Supplied passage:
Why You Shouldn’t Worry About Your Exam Results

Something caught my attention recently and it was this particular video by Riyadh K, which I found out about through reading this article. If only my 16-18 year old self had seen a video like this or was told something like this ten years ago. The things that he said in this video about why you shouldn’t worry about your exam results hit the nail on the head perfectly. It’s something that really resonated with me…

Watching this video allowed me to reflect on my own personal experiences when I was sitting my exams and studying. Academically, I did okay. I wasn’t the straight-A, top-performing, overachieving student who belonged to numerous clubs or anything like that but I always put the work in and did my best.

Rewind back to ten years ago, when I walked into the school to collect my results. Then there was the dreaded moment of opening THAT envelope. I did okay, but it wasn’t the grades I was hoping for or the grades that I was predicted to get, proving exam predictions are absolutely full of shit by the way.

The following year, when I went to collect the results after sitting my AS Levels, I kind of saw it coming because I know how much if a struggle and how turbulent my first year of sixth form was, but it was still hard-hitting. (I got E’s in all my subjects by the way.)

My parents’ reaction never helped either as it was if I had murdered someone or done something completely irredeemable. All of a sudden, it all got on top of me and I ended up feeling extremely suicidal and considered talking my own life. After I had a meeting with the then-headteacher about it and she was very reassuring.

Dataset entries:
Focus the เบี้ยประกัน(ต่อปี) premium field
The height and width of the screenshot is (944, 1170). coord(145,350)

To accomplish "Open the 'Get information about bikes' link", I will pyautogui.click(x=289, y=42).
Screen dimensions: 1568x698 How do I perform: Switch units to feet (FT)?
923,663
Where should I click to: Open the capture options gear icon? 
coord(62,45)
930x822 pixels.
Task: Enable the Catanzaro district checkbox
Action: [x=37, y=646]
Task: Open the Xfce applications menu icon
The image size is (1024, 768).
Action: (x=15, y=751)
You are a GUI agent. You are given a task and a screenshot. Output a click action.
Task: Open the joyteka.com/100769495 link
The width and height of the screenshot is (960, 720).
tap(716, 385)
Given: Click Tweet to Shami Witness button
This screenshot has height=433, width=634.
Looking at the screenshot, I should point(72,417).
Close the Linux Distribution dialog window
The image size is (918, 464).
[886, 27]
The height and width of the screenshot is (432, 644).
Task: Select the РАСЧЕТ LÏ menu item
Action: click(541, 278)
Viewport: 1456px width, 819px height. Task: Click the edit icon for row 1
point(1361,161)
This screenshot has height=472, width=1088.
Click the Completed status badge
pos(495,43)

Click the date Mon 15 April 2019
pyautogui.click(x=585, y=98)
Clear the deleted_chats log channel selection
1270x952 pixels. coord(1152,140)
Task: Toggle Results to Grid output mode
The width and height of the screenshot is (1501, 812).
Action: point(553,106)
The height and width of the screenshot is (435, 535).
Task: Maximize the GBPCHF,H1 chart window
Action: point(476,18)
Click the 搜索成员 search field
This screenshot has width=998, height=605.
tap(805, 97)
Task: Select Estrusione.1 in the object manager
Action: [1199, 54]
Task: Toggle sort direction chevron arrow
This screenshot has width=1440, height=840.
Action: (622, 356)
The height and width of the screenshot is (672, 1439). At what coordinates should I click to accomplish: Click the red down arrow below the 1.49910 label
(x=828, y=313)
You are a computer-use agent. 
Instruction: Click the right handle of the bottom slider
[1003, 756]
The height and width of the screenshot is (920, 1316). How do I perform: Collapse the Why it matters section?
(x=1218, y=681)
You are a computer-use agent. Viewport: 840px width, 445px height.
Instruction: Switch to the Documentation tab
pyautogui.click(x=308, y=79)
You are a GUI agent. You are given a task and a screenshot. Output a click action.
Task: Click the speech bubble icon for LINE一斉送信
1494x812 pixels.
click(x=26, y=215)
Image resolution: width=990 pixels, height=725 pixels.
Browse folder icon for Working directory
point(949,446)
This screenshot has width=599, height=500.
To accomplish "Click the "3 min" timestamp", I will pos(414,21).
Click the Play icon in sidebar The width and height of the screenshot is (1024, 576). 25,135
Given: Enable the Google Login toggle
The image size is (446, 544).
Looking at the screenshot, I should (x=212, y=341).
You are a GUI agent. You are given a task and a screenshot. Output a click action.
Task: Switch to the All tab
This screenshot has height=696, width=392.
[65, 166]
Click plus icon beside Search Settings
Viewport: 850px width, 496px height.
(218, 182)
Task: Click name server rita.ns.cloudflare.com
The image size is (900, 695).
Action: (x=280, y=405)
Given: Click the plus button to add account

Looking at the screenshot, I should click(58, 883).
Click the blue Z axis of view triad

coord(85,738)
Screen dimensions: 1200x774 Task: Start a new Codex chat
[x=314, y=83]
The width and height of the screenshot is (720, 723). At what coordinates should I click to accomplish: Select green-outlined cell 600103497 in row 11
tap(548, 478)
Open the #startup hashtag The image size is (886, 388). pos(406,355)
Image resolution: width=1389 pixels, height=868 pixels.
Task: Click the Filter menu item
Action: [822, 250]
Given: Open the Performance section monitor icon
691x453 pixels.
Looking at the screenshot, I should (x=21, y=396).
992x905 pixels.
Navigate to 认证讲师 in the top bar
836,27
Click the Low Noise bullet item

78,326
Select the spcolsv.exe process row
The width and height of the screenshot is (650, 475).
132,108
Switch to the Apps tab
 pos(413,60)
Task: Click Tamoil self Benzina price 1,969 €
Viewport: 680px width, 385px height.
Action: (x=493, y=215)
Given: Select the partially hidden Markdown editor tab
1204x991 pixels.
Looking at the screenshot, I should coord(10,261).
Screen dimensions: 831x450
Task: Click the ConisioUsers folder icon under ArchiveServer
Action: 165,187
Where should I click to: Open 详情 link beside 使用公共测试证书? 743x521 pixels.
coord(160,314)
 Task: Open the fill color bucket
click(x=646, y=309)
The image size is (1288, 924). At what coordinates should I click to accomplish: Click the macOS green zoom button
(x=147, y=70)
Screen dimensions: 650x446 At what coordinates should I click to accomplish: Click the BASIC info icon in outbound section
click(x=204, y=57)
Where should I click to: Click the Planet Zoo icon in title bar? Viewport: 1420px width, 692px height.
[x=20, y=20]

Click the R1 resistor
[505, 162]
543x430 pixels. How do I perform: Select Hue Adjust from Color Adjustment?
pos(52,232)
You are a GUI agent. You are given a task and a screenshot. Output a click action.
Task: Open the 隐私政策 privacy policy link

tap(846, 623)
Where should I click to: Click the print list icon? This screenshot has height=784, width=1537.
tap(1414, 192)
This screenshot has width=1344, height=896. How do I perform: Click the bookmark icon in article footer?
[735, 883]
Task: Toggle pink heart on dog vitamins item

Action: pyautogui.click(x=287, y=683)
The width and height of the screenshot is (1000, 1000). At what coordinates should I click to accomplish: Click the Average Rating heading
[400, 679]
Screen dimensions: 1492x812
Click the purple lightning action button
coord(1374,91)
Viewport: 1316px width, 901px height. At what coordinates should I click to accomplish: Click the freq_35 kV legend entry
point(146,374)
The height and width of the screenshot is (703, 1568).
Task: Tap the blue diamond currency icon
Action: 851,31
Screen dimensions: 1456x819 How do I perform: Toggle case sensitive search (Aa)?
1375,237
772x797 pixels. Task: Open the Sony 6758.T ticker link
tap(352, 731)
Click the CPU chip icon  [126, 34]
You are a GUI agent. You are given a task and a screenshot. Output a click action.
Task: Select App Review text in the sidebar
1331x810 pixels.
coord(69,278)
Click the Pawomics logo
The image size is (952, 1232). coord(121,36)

Directives:
1) In the post about exam results, give everything from "The following year, when" down to "by the way.)" again, replacing "AS Levels" with "A Levels".
2) Transcribe the listing without changes, everything from the line containing "Select the spcolsv.exe process row" down to the line containing "click(x=646, y=309)".

Task-by-task answers:
1)
The following year, when I went to collect the results after sitting my A Levels, I kind of saw it coming because I know how much if a struggle and how turbulent my first year of sixth form was, but it was still hard-hitting. (I got E’s in all my subjects by the way.)

2)
Select the spcolsv.exe process row
The width and height of the screenshot is (650, 475).
132,108
Switch to the Apps tab
 pos(413,60)
Task: Click Tamoil self Benzina price 1,969 €
Viewport: 680px width, 385px height.
Action: (x=493, y=215)
Given: Select the partially hidden Markdown editor tab
1204x991 pixels.
Looking at the screenshot, I should coord(10,261).
Screen dimensions: 831x450
Task: Click the ConisioUsers folder icon under ArchiveServer
Action: 165,187
Where should I click to: Open 详情 link beside 使用公共测试证书? 743x521 pixels.
coord(160,314)
 Task: Open the fill color bucket
click(x=646, y=309)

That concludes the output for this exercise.